Aim of the task: Retype the material exactly as it appears, from its first line through the line containing "Action: pyautogui.click(x=863, y=194)", including that line.

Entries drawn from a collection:
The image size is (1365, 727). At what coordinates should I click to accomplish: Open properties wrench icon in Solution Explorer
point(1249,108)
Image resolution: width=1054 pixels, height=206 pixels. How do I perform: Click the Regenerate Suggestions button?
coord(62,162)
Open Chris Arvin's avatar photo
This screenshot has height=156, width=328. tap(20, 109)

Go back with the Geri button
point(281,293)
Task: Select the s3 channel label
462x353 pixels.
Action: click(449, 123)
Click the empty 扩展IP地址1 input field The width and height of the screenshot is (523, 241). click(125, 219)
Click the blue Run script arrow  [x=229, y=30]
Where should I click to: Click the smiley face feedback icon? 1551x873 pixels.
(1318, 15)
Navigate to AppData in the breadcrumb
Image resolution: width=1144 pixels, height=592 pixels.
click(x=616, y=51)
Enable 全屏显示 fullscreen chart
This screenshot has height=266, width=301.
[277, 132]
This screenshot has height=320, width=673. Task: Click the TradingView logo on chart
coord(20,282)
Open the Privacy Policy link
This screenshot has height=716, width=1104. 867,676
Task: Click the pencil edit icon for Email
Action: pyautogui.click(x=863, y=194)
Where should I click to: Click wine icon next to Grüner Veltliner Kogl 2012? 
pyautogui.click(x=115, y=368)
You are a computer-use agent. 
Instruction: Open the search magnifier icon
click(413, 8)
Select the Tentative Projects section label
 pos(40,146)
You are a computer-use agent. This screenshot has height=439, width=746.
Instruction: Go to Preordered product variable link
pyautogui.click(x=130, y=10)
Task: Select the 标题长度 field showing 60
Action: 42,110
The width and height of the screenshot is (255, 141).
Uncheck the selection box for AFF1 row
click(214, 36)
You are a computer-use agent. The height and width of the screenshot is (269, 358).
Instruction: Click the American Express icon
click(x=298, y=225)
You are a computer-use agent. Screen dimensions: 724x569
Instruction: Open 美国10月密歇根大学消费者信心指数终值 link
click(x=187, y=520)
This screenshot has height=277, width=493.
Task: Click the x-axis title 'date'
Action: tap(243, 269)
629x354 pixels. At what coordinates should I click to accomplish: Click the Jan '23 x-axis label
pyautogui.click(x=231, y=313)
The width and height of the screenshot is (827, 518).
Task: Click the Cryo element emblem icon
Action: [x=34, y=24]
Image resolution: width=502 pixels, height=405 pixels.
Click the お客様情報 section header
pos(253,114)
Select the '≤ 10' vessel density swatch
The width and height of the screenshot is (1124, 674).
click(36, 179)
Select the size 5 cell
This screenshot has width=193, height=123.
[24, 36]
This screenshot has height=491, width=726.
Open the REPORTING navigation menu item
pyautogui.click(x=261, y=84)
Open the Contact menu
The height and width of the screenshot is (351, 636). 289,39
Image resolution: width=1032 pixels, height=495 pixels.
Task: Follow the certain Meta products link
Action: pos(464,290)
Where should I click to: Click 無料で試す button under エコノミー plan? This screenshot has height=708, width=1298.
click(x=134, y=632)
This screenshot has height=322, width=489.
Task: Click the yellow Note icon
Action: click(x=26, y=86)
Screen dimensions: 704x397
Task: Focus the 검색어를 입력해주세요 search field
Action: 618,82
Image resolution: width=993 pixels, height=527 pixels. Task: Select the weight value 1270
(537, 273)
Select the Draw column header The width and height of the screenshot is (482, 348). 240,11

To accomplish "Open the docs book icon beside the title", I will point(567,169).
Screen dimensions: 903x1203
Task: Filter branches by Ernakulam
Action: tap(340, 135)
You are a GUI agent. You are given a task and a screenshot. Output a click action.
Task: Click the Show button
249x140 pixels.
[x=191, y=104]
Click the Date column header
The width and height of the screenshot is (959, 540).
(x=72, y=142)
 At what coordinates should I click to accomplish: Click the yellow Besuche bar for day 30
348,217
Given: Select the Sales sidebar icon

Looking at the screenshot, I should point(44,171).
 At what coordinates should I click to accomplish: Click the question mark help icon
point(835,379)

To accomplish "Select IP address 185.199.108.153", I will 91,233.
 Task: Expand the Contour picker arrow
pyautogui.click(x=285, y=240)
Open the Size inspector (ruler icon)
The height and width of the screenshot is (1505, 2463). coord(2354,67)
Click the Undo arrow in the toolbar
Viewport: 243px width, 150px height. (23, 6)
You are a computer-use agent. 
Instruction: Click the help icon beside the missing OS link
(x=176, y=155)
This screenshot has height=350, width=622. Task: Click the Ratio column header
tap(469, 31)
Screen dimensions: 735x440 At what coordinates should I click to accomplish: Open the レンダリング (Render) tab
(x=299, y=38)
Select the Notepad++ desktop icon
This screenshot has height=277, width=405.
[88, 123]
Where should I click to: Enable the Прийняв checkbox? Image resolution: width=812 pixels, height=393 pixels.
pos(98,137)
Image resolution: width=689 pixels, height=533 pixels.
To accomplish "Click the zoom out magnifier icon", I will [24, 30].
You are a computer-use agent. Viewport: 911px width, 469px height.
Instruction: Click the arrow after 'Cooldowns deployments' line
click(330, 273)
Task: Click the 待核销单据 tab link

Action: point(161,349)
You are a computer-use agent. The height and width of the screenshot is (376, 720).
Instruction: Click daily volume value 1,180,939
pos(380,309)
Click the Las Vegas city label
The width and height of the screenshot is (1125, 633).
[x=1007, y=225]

Output of the task:
The image size is (1365, 727). At what coordinates should I click to accomplish: Open properties wrench icon in Solution Explorer
point(1249,108)
Image resolution: width=1054 pixels, height=206 pixels. How do I perform: Click the Regenerate Suggestions button?
coord(62,162)
Open Chris Arvin's avatar photo
This screenshot has height=156, width=328. tap(20, 109)

Go back with the Geri button
point(281,293)
Task: Select the s3 channel label
462x353 pixels.
Action: click(449, 123)
Click the empty 扩展IP地址1 input field The width and height of the screenshot is (523, 241). click(125, 219)
Click the blue Run script arrow  [x=229, y=30]
Where should I click to: Click the smiley face feedback icon? 1551x873 pixels.
(1318, 15)
Navigate to AppData in the breadcrumb
Image resolution: width=1144 pixels, height=592 pixels.
click(x=616, y=51)
Enable 全屏显示 fullscreen chart
This screenshot has height=266, width=301.
[277, 132]
This screenshot has height=320, width=673. Task: Click the TradingView logo on chart
coord(20,282)
Open the Privacy Policy link
This screenshot has height=716, width=1104. 867,676
Task: Click the pencil edit icon for Email
Action: pyautogui.click(x=863, y=194)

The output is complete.